Polls show a variety of support depending on the wording of the questions. Look at the poll results from the last month:

Gallup Poll (May 7-10, 2009. N=1,015 adults nationwide. Margin of Error ± 3).

“Do you think abortions should be legal under any circumstances, legal only under certain circumstances, or illegal in all circumstances?”

Legal Under any Circumstance Legal only under Certain Circumstances Illegal in all Circumstances Unsure
22% 53% 23% 2%

Quinnipiac University Poll (April 21-27, 2009. N=2,041 registered voters nationwide. Margin of Error ± 2.2).
“Do you think abortion should be legal in all cases, legal in most cases, illegal in most cases or illegal in all cases?”
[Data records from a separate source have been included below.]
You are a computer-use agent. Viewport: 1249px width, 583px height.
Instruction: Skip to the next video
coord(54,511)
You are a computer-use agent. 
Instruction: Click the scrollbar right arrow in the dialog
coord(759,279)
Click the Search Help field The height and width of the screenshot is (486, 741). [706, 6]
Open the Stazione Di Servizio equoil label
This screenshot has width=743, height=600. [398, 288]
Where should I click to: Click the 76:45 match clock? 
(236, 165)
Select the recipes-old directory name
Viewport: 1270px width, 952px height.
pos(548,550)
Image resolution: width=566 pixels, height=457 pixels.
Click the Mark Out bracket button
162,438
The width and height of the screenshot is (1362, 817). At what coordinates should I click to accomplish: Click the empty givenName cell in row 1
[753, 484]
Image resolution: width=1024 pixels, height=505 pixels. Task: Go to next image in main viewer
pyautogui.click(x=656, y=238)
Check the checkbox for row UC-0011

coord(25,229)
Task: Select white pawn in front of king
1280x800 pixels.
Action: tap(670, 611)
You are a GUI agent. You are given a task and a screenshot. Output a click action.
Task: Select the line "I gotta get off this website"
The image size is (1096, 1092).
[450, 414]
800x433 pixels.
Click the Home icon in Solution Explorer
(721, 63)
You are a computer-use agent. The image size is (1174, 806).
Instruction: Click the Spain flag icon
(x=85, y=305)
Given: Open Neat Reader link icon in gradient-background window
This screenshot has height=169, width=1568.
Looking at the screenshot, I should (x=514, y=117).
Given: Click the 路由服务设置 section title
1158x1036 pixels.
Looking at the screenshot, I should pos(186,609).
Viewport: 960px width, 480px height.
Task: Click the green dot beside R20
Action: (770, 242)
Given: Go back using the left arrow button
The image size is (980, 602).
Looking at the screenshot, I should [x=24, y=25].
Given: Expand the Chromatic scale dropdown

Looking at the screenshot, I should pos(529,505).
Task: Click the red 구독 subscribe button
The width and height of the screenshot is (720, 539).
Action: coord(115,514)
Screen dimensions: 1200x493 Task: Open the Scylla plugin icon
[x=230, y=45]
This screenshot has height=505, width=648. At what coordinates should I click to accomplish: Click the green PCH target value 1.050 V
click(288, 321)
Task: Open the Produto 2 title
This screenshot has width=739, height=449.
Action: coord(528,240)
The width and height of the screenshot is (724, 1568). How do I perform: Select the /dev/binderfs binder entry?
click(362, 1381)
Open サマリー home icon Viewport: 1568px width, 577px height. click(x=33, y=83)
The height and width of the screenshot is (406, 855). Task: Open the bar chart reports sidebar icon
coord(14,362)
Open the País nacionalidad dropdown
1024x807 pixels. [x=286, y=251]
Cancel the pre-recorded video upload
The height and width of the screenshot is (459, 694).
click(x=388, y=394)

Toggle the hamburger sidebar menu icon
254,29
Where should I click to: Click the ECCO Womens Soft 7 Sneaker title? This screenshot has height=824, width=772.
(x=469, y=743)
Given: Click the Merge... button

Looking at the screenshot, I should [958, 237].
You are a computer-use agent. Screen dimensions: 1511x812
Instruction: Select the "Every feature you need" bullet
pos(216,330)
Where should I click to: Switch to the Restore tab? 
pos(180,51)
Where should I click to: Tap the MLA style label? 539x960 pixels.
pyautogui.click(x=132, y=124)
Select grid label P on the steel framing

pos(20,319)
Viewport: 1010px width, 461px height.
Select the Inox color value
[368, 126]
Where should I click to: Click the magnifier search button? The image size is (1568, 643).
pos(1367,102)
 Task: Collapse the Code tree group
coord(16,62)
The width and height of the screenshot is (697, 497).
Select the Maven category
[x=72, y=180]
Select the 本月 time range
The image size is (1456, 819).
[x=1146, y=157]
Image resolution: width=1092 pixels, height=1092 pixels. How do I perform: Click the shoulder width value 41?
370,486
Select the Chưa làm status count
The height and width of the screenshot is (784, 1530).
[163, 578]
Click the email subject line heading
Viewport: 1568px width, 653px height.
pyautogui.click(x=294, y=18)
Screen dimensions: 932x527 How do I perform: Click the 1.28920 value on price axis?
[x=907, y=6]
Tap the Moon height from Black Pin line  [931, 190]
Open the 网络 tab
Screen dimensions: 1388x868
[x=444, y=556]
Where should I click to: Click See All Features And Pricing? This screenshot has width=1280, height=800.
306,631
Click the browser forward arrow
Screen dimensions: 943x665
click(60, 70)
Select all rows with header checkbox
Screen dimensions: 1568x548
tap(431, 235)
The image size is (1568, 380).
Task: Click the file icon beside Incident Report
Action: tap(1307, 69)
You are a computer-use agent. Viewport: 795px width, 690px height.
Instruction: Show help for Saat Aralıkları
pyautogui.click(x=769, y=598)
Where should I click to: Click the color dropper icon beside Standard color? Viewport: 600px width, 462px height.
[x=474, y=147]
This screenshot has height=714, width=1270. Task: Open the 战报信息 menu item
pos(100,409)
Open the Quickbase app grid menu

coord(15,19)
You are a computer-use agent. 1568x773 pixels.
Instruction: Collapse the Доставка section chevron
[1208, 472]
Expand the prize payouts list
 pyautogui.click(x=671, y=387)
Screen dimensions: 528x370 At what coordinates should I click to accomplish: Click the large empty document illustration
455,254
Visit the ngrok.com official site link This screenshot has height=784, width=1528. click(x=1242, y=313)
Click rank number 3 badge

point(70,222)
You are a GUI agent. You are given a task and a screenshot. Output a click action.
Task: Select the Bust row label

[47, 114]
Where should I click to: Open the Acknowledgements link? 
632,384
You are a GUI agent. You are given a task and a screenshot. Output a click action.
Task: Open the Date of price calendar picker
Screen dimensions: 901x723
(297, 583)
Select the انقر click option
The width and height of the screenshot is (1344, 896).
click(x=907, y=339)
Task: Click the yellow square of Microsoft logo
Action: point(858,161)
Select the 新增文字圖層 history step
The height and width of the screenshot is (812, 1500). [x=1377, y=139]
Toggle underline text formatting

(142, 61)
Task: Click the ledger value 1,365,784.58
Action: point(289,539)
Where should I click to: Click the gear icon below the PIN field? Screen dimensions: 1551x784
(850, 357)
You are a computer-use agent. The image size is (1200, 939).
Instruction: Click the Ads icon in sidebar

Always Legal Usually Legal Usually Illegal Always Illegal Unsure
15% 37% 27% 14% 7%

The wording of the questions are only slightly different (circumstances versus cases) yet the results are quite different. Note that a only a minority hold that abortions should always be illegal. “Identity” issues also frame the debate. As the following polls show, when asked whether they consider themselves pro-life or pro-choice, respondents offered slightly different results.

Here’s something sociologists need to consider: We don’t know whether these differences are statistically significant. This rather important issue is not addressed in news reports on the Gallup Poll. It may be that we have equal percents of people in each category and the oscillations over time are not statistically significant. At the very least, the reported margin of error (MoE) shows that the percent of people in these groups may not be so different after all.

FOX News/Opinion Dynamics Poll (May 12-13, 2009. N=900 registered voters nationwide. MoE ± 3).

“On the issue of abortion, would you say you are more pro-life or more pro-choice?”

Pro-life Pro-Choice Both/Mix Unsure
49% 43% 6% 2%

Gallup Poll (May 7-10, 2009. N=1,015 adults nationwide. MoE ± 3).

“With respect to the abortion issue, would you consider yourself to be pro-choice or pro-life?”

Pro-choice Pro-life Mixed/Neither Don’t Know What Terms Mean Unsure
42% 51% 2% 4% 1%

CNN/Opinion Research Corporation Poll (April 23-26, 2009. N=2,019 adults nationwide. MoE ± 2).

“With respect to the abortion issue, would you consider yourself to be pro-choice or pro-life?”

Pro-choice Pro-life Unsure about Terms Mixed/Both/Neither Unsure
49% 45% 1% 3% 1%

Another way to look at abortion opinions is to ask about people’s legal opinions as this poll does. The CNN poll below asked specifically about the Roe v. Wade decision. Even if more people might identify themselves as pro-life, there is still a preponderance of support for the Supreme Court decision.

CNN/Opinion Research Corporation Poll (May 14-17, 2009. N=1,010 adults nationwide. MoE ± 3).

“The 1973 Roe versus Wade decision established a woman’s constitutional right to an abortion, at least in the first three months of pregnancy. Would you like to see the Supreme Court completely overturn its Roe versus Wade decision, or not?”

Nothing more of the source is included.